Trotz dieser Fortschritte bleibt der menschliche Berater insbesondere bei komplexen Entscheidungen zentral. KI wird als Ergänzung verstanden, da sie datenbasierte Grundlagen liefert, Routinetätigkeiten automatisiert und die persönliche Beratung stärkt. Im Affluent-Segment mit Vermögen zwischen 250.000 und einer Million US-Dollar kann GenKI viele Aufgaben eigenständig übernehmen. In höheren Vermögensklassen bleibt der persönliche Austausch jedoch entscheidend.
Für Wealth Manager leiten sich aus der steigenden Relevanz von KI im Markt unterschiedliche Handlungsempfehlungen ab. Sie sollten GenKI gezielt in der Kundenberatung einsetzen, um datenbasierte Empfehlungen effizienter zu erstellen und mehr Raum für persönliche Gespräche zu schaffen. Gleichzeitig ist es essenziell, Vertrauen in den KI-Einsatz aufzubauen, indem Kunden transparent über den Nutzen und die Grenzen der Technologie informiert werden. Darüber hinaus bietet GenKI im Marketing und Kundenservice die Chance, durch personalisierte Inhalte und proaktive Ansprache die Kundenbindung deutlich zu stärken.

Möglichkeiten zur Integration von KI für Wealth Manager.

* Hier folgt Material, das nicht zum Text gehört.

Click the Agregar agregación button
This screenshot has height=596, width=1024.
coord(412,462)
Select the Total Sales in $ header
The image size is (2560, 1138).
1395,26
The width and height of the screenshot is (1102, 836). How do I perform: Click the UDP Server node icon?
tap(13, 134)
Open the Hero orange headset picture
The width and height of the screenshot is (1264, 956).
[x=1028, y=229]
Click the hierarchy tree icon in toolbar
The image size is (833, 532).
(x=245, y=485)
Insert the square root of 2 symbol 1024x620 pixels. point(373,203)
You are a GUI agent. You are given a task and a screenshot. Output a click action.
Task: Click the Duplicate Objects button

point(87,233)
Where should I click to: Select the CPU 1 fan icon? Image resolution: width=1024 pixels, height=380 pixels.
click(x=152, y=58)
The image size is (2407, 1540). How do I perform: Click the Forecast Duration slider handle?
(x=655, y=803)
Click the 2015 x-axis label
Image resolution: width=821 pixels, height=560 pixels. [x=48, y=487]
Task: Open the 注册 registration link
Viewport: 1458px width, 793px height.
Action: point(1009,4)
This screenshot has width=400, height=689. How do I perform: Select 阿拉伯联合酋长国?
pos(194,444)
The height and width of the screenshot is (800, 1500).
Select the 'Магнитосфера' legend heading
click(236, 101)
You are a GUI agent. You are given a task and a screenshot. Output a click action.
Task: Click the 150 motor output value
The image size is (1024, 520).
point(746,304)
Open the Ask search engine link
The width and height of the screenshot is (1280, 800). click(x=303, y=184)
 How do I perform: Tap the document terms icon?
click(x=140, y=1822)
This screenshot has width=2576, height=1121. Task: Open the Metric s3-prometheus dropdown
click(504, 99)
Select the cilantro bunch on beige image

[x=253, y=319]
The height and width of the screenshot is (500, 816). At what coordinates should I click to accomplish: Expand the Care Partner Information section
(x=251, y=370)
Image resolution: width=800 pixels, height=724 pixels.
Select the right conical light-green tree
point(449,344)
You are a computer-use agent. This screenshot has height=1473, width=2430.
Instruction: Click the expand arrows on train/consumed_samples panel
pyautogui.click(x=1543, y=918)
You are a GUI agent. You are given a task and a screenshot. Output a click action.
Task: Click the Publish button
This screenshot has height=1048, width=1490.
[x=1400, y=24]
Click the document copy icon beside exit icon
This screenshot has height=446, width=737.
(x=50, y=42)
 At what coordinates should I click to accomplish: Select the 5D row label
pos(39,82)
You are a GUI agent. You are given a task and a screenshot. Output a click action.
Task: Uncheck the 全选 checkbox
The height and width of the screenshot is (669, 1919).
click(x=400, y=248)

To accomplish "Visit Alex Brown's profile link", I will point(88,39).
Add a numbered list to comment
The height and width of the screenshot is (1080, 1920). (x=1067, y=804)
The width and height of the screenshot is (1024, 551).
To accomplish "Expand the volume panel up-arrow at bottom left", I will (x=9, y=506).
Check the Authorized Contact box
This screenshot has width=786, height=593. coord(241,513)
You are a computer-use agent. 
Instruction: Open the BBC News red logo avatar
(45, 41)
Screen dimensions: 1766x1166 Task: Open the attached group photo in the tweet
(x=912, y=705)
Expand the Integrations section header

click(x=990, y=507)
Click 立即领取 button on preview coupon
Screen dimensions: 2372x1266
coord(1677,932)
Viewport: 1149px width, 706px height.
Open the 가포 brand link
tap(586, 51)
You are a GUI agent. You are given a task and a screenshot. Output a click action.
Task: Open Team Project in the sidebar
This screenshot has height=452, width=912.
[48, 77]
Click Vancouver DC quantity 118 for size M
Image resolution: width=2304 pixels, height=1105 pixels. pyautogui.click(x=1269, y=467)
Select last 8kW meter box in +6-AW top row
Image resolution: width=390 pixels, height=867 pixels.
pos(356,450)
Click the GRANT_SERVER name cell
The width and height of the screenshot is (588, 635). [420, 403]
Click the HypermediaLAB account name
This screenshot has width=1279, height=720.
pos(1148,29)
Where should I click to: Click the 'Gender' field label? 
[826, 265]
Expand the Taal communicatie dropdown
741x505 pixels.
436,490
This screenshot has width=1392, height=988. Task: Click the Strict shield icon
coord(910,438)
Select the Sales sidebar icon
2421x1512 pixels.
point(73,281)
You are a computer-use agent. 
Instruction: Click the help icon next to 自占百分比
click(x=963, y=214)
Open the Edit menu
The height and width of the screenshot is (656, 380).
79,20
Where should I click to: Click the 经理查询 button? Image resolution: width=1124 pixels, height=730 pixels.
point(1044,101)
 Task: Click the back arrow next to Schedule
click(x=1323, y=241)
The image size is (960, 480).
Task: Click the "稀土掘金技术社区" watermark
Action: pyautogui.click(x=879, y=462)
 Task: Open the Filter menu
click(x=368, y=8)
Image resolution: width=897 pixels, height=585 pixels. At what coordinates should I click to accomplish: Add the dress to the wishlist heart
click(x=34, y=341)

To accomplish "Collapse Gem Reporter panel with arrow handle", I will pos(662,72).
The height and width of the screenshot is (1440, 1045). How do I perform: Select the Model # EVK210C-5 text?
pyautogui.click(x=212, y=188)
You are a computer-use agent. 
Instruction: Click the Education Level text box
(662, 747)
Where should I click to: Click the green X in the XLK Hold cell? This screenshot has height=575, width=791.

Vorausschauend handeln, um 2035 erfolgreich zu sein
Die kommenden Jahre entscheiden darüber, wer im Wealth Management 2035 zu den Gestaltern gehört und wer von der Konkurrenz verschluckt wird. Wer heute gezielt in generationenübergreifende Kundenbindung, innovative Angebote und intelligente Technologien investiert, schafft die Grundlage für nachhaltigen Erfolg. Drei zentrale Handlungsfelder stellen wir dabei in den Fokus:
1. Kundenbeziehungen generationenübergreifend sichern
Kontinuierliche Weiterbildung und der gezielte Einsatz moderner Technologien stärken die Rolle der Relationship Manager nachhaltig. Nur so lassen sich persönliche Beziehungen über Generationen hinweg erhalten und die Loyalität auch nach dem Vermögensübergang sichern. Abbildung 2 zeigt zentrale Stellschrauben, mit denen sich dieses Ziel erreichen lässt.

Weiterbildung der Relationship Manager für eine engere Kundenbindung und mehr Expertise.
2. Angebote konsequent an neue Bedürfnisse anpassen
Alternative Investments und nachhaltige Anlagestrategien sind für die nextGen HWNIs keine Randthemen, sondern werden zunehmend zu zentralen Entscheidungsfaktoren. Gleichzeitig entsteht so Zugang zu neuen Kundensegmenten, die durch die Demokratisierung alternativer Anlagen an Bedeutung gewinnen.
3. Technologie als strategischen Hebel nutzen
Künstliche Intelligenz steigert nicht nur die Effizienz, sondern erleichtet die wirtschaftlich und qualitativ hochwertige Betreuung, breiter Kundensegmente wie dem Affluent-Segment. Eine optimierte Kostenstruktur eröffnet die Möglichkeit, individuellere Services anzubieten und die Beratungsqualität insgesamt zu stärken. Entscheidend ist, dass Technologie die persönliche Beratung nicht ersetzt, sondern gezielt ergänzt.
Fazit: Den Wandel als Chance nutzen
Aus meiner Sicht steht das Wealth Management vor einem historischen Wendepunkt. Der anstehende Generationenwechsel, gepaart mit technologischen Quantensprüngen, verlangt von allen Marktteilnehmern nicht nur Anpassung – sondern aktives Gestalten. Es reicht nicht mehr, auf Veränderungen zu reagieren.
Die Zukunft gehört jenen, die Technologie mit Menschlichkeit verbinden, die Daten nutzen, um Vertrauen zu stärken, und die den Wandel nicht als Risiko, sondern als Chance begreifen. Die nächsten Jahre werden dafür entscheidend sein – und sie bieten die einmalige Gelegenheit, Wealth Management neu zu definieren: persönlicher, digitaler, nachhaltiger.